Given the challenges of rebuilding a proper society, maybe this is a step in the right direction (maybe).

We don't allow kids to have other addictive substances, there's definitely an argument (and the co's agree, with 13 yo minimums?) for restricting an addictive medium.

Just because the War on Drugs failed does not mean the argument extend on to every other fields.
Social media is similar to a drug because it is dopaminergic, and banning it is very similar to War on Drugs scenario, just a knee-jerk reaction, not an expertise-driven policy
And yet, the argument does extend. It applied to Prohibition, too.
And ban drunk driving works, banning gun works ? I'm not for these kind of policies either but people need more substantiate argument than that.
Of course it all works. The world now has no drunk drivers, and it is impossible to buy a gun. Thanks to the loving government and caring politicians who had employed best experts, most brilliant minds they could find, to ban the bad things. bad things no-no. We're living in ponyland already just look out of the window!
Banning smoking in many places plus banning advertising it plus banning selling it to kids reduced smoking by unfathomable amounts.
Do you have data do back it up? From quickly looking at historical records online, I can't see any unfathomable amounts reduction, It's levelled on 20-30% of smokers among kids, and it remains a core challenge for child and adolescent health to the current day (according to 2020 WHO report[0]), plus they started to smoke vapes. So did the bans you sampled really work, or do they just smoke more discreetly and use tricks to buy cigarettes now, making the whole thing more inaccessible and desirable for an average child?

[0] https://www.who.int/europe/news/item/05-06-2020-smoking-stil...

Well, in Australia at least, the number of smokers in the 18-54 age cohort has almost halved in the decade upto 2022 (older smokers still tend to smoke), and more than halved in the 15-24 category.

A "national tobacco strategy" was introduced in 2011/2012 that brought plain packaging, increased taxation and a bunch of other measures.

Official data is here if you're interested: https://www.abs.gov.au/articles/insights-australian-smokers-...

There's also Wikipedia and any number of other resources that go into more detail on the history of decline: https://en.m.wikipedia.org/wiki/Smoking_in_Australia

Smoking used to be at much higher levels (50%+) and absolutely everywhere.

Also vaping is probably better than smoking, and don't worry, vaping is next on the ban list. It just takes time to build the case.

I might be wrong but I read the OP’s comment as sarcastic.
You are wrong. Banning smoking worked.
How do you know?

At least in the US, smoking rates dropped substantially by the 1980's, long before many anti-smoking laws were in effect (you could still smoke on planes in the 80's!).

https://www.statista.com/statistics/184418/percentage-of-cig...

> In 1970, Congress took their anti-smoking initiative one step further and passed the Public Health Cigarette Smoking Act, banning the advertising of cigarettes on television and radio starting on 2 January 1971. In April 1970, President Nixon signed it into law.

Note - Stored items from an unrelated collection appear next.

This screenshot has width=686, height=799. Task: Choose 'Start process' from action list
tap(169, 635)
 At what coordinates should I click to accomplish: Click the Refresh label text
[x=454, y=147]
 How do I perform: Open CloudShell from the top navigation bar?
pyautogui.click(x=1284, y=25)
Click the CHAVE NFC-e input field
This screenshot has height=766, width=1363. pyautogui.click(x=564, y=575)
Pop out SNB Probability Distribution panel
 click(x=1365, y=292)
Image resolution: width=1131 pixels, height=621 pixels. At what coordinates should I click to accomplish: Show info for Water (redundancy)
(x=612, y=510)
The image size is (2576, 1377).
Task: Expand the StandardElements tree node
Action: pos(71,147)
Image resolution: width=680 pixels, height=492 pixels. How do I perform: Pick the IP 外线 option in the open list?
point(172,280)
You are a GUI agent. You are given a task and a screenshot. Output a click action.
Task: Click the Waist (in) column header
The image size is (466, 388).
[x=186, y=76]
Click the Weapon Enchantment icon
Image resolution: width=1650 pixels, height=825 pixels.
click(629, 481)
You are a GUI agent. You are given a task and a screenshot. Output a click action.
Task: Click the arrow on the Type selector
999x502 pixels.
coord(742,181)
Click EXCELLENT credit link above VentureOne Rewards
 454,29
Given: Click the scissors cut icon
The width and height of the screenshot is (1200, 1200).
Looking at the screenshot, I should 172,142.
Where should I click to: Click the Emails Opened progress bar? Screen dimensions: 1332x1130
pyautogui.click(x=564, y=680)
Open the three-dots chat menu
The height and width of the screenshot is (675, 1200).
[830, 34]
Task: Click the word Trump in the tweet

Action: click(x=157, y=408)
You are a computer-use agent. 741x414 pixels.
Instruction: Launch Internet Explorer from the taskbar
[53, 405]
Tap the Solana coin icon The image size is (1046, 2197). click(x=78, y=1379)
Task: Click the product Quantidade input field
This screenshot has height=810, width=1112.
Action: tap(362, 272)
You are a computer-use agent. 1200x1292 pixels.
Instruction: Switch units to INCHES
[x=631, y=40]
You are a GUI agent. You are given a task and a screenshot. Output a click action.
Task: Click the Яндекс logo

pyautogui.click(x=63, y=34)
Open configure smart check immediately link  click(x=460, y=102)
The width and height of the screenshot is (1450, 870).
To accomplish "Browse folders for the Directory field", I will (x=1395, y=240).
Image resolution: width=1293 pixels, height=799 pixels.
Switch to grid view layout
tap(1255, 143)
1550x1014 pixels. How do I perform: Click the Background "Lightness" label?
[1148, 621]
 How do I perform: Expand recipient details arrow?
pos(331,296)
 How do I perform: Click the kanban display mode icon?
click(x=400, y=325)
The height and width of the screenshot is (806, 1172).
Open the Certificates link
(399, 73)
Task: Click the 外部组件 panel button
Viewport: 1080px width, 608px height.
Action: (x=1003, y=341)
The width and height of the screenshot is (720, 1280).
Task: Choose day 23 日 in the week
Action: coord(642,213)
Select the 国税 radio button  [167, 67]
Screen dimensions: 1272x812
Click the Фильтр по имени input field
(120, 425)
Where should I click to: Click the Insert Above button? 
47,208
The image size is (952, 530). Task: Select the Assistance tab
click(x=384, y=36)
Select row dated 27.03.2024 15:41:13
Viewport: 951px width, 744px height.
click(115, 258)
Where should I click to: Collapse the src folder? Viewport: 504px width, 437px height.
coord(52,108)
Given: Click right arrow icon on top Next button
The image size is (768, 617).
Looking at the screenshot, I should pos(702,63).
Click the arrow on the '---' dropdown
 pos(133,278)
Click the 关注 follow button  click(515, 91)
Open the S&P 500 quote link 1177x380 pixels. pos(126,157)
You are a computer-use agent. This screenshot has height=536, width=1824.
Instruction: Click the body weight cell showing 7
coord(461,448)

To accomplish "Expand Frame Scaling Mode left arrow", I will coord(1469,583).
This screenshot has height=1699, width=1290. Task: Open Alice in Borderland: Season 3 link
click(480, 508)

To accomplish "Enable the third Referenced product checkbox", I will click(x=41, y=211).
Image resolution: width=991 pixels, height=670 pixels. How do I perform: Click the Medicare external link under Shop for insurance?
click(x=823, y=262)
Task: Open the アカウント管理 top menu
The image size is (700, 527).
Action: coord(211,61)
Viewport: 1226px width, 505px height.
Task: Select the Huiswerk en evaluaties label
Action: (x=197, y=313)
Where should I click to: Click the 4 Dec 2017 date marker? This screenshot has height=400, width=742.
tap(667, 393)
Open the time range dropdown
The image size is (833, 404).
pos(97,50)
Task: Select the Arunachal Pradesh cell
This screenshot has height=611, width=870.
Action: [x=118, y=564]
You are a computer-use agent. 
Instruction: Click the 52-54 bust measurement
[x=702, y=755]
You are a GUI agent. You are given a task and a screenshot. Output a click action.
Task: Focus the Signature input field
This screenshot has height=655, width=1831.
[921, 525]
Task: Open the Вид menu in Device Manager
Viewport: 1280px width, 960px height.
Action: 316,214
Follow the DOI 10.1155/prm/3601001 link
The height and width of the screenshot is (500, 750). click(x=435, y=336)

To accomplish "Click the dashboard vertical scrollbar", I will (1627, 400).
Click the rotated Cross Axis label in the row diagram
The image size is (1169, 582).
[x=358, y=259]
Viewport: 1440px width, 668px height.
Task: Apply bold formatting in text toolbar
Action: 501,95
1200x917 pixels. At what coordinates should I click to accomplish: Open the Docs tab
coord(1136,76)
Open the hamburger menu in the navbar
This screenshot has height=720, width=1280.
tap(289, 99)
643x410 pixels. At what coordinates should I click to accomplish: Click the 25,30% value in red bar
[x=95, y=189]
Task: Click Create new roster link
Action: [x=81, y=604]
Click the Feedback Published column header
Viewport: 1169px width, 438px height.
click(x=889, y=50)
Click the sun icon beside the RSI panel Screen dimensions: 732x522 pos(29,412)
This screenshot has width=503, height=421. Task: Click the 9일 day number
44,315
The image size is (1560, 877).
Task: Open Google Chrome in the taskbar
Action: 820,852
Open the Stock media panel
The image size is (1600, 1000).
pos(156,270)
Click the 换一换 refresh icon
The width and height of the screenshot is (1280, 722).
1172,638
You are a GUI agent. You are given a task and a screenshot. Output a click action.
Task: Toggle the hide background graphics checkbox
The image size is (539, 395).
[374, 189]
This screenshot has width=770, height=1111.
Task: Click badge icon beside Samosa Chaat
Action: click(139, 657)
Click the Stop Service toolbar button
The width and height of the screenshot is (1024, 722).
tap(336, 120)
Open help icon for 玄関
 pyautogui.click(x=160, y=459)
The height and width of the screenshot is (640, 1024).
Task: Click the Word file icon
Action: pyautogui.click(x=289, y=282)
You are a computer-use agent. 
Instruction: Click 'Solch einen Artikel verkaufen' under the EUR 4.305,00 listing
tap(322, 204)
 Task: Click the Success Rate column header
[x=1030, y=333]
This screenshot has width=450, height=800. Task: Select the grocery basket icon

Can you guys research this stuff before posting, please?

Only worked for Australian politicians to pat themselves on the head. They are still getting money from tobacco companies, and they know where it is coming from. Kids in Australia still smoke a lot, exploring other ways of inhaling addictive substance, and no ban can really solve this problem
People were already moving away from smoking. The aggressive policies don't deserve all the credit.
There are many articles and documentaries about the impact of smoking adoption due to tobacco companies advertising primarily to kids.

Even if we disregard all the science, the fact that the very companies themselves were targeting kids shows that they knew where their money was coming from.

They mean the root of this comment tree, not your parent comment.
The very graphic lessons at school showing what a smokers’ lung looks like after a life spent smoking didn’t hurt either.